What you should write out is every line from the one containing "This screenshot has height=487, width=1056." to the end of the data, exactly and with nothing else.

START Provided data

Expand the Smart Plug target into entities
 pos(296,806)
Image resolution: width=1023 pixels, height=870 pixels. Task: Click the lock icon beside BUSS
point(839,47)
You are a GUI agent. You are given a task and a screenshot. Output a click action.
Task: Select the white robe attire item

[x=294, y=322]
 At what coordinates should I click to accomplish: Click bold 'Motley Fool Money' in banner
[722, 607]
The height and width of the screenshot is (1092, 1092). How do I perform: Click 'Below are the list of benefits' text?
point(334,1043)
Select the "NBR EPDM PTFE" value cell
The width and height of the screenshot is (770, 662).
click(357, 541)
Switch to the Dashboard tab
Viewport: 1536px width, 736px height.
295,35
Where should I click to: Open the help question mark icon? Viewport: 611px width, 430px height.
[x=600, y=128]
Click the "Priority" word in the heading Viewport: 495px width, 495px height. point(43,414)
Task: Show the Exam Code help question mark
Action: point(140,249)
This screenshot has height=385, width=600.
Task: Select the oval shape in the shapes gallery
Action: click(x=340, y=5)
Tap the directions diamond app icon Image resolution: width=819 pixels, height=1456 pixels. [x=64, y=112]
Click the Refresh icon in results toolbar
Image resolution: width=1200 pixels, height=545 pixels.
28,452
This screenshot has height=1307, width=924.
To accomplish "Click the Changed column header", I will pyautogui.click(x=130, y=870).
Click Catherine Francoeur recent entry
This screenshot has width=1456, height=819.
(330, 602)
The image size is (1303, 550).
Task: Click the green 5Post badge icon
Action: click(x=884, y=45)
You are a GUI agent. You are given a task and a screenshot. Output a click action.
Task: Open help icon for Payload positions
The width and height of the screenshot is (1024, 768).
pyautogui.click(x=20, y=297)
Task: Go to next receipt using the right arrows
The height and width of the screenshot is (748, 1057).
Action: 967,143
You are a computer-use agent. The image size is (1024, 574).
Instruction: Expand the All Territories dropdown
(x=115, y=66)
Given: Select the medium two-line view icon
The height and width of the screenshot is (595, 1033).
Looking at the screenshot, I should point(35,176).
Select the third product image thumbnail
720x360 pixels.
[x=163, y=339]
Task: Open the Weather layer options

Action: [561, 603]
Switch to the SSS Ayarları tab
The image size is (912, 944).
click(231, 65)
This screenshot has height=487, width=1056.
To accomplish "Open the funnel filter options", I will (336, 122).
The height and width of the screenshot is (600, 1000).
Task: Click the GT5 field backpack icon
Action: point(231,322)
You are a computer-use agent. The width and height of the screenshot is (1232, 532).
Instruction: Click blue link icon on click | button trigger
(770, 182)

END Provided data

-- Finished task --
This screenshot has height=487, width=1056.
To accomplish "Open the funnel filter options", I will (336, 122).
The height and width of the screenshot is (600, 1000).
Task: Click the GT5 field backpack icon
Action: point(231,322)
You are a computer-use agent. The width and height of the screenshot is (1232, 532).
Instruction: Click blue link icon on click | button trigger
(770, 182)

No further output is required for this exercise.